Monday, January 4, 2010

Post #3 - Which Dead Author Would You Invite to Dinner?

In my last post I mentioned some of the books I've read and re-read which have given satisfaction over my lifetime.  There are a few more to add to the list - I'll update it as my memory resurfaces them, like rocks in the spring garden.  But now let's shift to a new tack - who would you you pick as your literary dining companion, if somehow the gift could be made?

In time I may change my mind, but my first pick, if it were possible, would be to have dinner with Jonathan Swift.  This is not based on any knowledge of what he was like as a man - perhaps he was in person a boorish lout - but the man who wrote Gulliver's Travels could not be boring.  I think this was the first book I read where I suddenly found myself in awe of an author's intellect.  It's been a while since I've read it, but it was a wonderful experience to travel in Swift's mind.  A superb imagination and delightful wit and a fine style.  A first-rate satirist and a piercing observer of the human state.  if we could make it a threesome I would extend an invitation to Samuel Clemens, I can't help but think it would be a fine time.

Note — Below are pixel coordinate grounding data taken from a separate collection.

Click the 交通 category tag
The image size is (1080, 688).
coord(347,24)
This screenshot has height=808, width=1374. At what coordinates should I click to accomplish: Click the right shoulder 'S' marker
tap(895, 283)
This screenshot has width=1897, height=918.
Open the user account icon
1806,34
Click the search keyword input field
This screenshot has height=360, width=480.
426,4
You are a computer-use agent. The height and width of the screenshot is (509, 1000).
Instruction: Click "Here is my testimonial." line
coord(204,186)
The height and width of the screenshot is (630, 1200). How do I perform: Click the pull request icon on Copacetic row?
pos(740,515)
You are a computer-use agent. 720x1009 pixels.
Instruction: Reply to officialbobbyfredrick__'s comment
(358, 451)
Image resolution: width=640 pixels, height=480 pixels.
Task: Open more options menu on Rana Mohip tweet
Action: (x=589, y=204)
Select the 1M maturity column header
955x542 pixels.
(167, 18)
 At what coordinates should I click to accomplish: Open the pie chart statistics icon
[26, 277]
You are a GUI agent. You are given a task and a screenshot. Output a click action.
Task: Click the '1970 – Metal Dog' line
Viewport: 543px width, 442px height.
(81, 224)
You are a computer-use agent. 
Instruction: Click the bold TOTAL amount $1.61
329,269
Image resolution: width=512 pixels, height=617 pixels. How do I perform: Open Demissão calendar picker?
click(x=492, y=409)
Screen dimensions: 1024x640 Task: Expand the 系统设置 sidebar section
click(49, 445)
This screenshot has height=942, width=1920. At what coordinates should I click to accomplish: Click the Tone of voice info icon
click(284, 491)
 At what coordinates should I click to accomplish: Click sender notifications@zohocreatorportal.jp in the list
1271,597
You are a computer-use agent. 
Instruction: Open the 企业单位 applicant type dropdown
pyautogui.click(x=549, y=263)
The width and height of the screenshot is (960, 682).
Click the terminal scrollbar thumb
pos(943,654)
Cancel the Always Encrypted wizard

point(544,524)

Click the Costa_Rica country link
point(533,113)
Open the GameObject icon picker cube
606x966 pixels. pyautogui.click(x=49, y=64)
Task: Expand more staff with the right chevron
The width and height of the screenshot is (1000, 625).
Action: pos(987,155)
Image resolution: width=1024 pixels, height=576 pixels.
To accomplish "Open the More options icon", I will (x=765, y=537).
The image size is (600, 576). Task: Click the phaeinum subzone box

As an alternative, if Swift was not available, and by placing the gentlemen in this order I would not pretend to say that one is first and the other second, I would extend an offer to Miguel de Cervantes, to discuss Don Quixote.  The copy I read was a translation, by Burton Raffel.  It left me yearning to learn to read Spanish so as to truly relish the novel.  Reading it was a major undertaking, but well worth it, a story funny, sad, dramatic, full of friendship and once again a deep understanding of our human condition.  Once again, I would invite a third companion....and what do you know, maybe it would be Mark Twain this time.  I think they have something in common.